_TESTO SCELTO:_
════
Meno di cinque euro l’ora, mansioni differenti da quelle previste nel contratto e smart working negato durante l’emergenza coronavirus. La denuncia arriva dall’istituto oncologico Giovanni Paolo II di Bari, da parte di un dipendente (che vuole rimanere anonimo) assunto quasi sei anni fa nell’area del centro prenotazione Cup.
“Chi si ribella viene minacciato – si legge nella lettera inviata a Borderderline24 – ci hanno inquadrato come ‘vigilanza privata, servizi fiduciari’, a 4,70 euro l’ora ma nella sala d’attesa Cup trovi me: accetto le prenotazioni, incasso, gestisco i pazienti oncologici in queste condizioni di lavoro. Sotto gli occhi di tutti, anche del governatore della Regione Michele Emiliano che parla di eccellenza sanitaria pugliese”.
“All’inizio eravamo in quattro ora siamo 20 – ci racconta -. Dalla busta paga di 900 euro siamo arrivati a 4,70 euro l’ora per 40 ore settimanali. Non so come lo Stato possa permettere tutto ciò soprattutto nel settore della sanità”.
════
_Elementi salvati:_
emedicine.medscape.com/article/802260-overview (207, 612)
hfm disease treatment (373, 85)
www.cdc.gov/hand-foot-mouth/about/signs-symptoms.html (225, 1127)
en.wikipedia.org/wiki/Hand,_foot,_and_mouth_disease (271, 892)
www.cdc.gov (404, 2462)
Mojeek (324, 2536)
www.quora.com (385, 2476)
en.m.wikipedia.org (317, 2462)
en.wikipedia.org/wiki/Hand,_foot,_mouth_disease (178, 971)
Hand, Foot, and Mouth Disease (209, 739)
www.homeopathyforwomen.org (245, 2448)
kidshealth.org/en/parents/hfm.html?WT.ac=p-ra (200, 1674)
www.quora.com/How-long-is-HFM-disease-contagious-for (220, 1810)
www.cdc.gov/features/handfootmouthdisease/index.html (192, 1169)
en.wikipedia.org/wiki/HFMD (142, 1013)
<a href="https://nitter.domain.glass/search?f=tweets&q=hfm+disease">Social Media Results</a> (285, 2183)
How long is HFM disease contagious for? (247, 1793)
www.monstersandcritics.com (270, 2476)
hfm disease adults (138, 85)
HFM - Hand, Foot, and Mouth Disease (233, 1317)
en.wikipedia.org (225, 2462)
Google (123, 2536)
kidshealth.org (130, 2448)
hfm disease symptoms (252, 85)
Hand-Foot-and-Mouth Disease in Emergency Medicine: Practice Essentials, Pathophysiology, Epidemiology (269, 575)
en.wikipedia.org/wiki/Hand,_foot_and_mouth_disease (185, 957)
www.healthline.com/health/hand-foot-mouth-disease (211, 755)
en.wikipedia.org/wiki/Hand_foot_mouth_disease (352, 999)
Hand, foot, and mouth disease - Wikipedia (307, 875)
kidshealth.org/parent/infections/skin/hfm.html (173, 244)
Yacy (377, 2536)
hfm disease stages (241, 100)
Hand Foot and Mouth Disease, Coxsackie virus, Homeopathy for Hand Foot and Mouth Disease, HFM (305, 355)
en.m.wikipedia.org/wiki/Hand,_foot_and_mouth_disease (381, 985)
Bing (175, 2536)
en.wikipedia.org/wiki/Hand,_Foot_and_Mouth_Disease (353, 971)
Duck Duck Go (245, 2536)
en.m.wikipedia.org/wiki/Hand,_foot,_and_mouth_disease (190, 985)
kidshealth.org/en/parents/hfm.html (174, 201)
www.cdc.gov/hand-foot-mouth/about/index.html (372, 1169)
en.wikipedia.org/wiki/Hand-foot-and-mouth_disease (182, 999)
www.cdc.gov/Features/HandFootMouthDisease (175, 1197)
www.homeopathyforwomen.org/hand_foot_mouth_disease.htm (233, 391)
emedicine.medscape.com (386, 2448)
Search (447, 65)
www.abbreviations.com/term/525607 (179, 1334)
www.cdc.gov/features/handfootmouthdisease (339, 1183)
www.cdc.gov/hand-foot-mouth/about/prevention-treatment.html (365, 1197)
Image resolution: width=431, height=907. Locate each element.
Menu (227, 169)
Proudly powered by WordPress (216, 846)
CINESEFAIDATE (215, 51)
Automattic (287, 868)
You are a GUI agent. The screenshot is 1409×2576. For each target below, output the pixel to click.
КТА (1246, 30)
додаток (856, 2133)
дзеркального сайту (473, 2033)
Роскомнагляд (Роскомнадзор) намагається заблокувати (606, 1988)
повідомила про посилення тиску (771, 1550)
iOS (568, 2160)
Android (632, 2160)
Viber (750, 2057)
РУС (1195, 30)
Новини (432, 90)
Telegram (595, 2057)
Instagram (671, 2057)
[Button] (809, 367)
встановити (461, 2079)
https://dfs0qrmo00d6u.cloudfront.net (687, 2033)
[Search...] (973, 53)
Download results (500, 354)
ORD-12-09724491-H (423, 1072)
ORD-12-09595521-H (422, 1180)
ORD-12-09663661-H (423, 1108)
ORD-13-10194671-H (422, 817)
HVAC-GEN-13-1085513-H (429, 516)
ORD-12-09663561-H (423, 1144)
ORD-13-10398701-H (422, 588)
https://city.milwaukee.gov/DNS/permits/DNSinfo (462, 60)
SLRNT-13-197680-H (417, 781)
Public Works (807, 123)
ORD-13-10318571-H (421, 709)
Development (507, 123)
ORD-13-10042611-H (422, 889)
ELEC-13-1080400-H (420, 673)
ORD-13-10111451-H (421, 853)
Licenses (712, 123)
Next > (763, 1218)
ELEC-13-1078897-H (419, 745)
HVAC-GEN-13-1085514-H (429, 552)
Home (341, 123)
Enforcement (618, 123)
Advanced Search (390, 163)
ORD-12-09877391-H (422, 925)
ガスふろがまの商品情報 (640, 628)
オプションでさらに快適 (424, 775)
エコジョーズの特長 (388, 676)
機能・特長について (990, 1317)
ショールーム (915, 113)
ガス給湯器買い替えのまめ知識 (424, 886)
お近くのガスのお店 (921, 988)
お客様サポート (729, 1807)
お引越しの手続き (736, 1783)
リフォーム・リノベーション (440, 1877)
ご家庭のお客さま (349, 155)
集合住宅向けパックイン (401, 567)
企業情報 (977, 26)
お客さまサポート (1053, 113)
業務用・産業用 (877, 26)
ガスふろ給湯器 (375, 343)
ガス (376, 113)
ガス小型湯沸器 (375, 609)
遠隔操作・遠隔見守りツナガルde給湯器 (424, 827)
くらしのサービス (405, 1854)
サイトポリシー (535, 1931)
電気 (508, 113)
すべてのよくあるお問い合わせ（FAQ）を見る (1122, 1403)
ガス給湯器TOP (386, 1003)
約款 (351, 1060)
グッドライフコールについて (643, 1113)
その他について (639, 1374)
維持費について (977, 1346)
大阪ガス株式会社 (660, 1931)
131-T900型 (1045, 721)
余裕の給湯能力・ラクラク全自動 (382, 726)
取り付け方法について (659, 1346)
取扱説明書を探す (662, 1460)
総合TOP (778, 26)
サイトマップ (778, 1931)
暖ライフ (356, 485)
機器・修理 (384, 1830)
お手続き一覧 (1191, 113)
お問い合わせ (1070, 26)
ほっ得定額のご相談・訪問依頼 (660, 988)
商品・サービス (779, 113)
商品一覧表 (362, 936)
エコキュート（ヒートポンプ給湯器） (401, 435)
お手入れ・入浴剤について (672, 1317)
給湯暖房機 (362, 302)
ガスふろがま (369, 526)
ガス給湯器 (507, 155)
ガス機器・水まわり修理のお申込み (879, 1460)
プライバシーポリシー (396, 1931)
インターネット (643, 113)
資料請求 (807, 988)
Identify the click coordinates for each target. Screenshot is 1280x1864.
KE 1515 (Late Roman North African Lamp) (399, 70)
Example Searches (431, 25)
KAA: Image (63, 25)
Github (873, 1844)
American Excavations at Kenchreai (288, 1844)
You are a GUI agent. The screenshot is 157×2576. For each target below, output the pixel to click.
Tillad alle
════
_ELENCO DEI COMPITI:_
a - Aggiorna l'articolo sull'istituto oncologico di Bari: riscrivilo da "Meno di cinque" fino a "centro prenotazione Cup." compreso, con "lavoro da remoto" al posto di "smart working".
b - Rispondi a queste domande sull'articolo sull'istituto oncologico di Bari.
(i) Quanto tempo fa è stato assunto il dipendente che fa la denuncia?
(ii) Quanti euro l'ora prende oggi?
(iii) Quanti sono adesso i lavoratori, se all'inizio erano quattro?
c - Riprendi l'articolo sull'istituto oncologico di Bari da dove si ferma e vai avanti a scriverlo.
Il materiale qui non serve a niente.

_RISPOSTE AI COMPITI:_
a -
Meno di cinque euro l’ora, mansioni differenti da quelle previste nel contratto e lavoro da remoto negato durante l’emergenza coronavirus. La denuncia arriva dall’istituto oncologico Giovanni Paolo II di Bari, da parte di un dipendente (che vuole rimanere anonimo) assunto quasi sei anni fa nell’area del centro prenotazione Cup.

b -
(i) Quasi sei anni fa.
(ii) 4,70 euro l'ora.
(iii) Sono 20.

c -
Il racconto. Assunto a marzo 2015 insieme ad altri tre operatori Cup nella categoria “portieri” con un contratto da 24 ore settimanali. “Ma per 5 anni ne abbiamo fatte 40, si giustificava il surplus con la voce ‘trasferta Italia’ pagata 5 euro l’ora”.
Dopo 5 anni di tensioni è cambiato l’appalto dell’oncologico di Bari. Un segnale di ripartenza che però si è subito fermato: “Ci hanno assicurato che avrebbero migliorato le cose, ma poco è cambiato”. “Anche durante l’emergenza coronavirus – conclude – non ci siamo fermati nemmeno un giorno. Abbiamo continuato a registrare e a rispondere alle chiamate da tutta la Puglia quando tutti gli altri Cup erano chiusi. Ci hanno negato lo smart working e ci hanno costretto a stare in 15 in una stanza di 20 metri quadri”.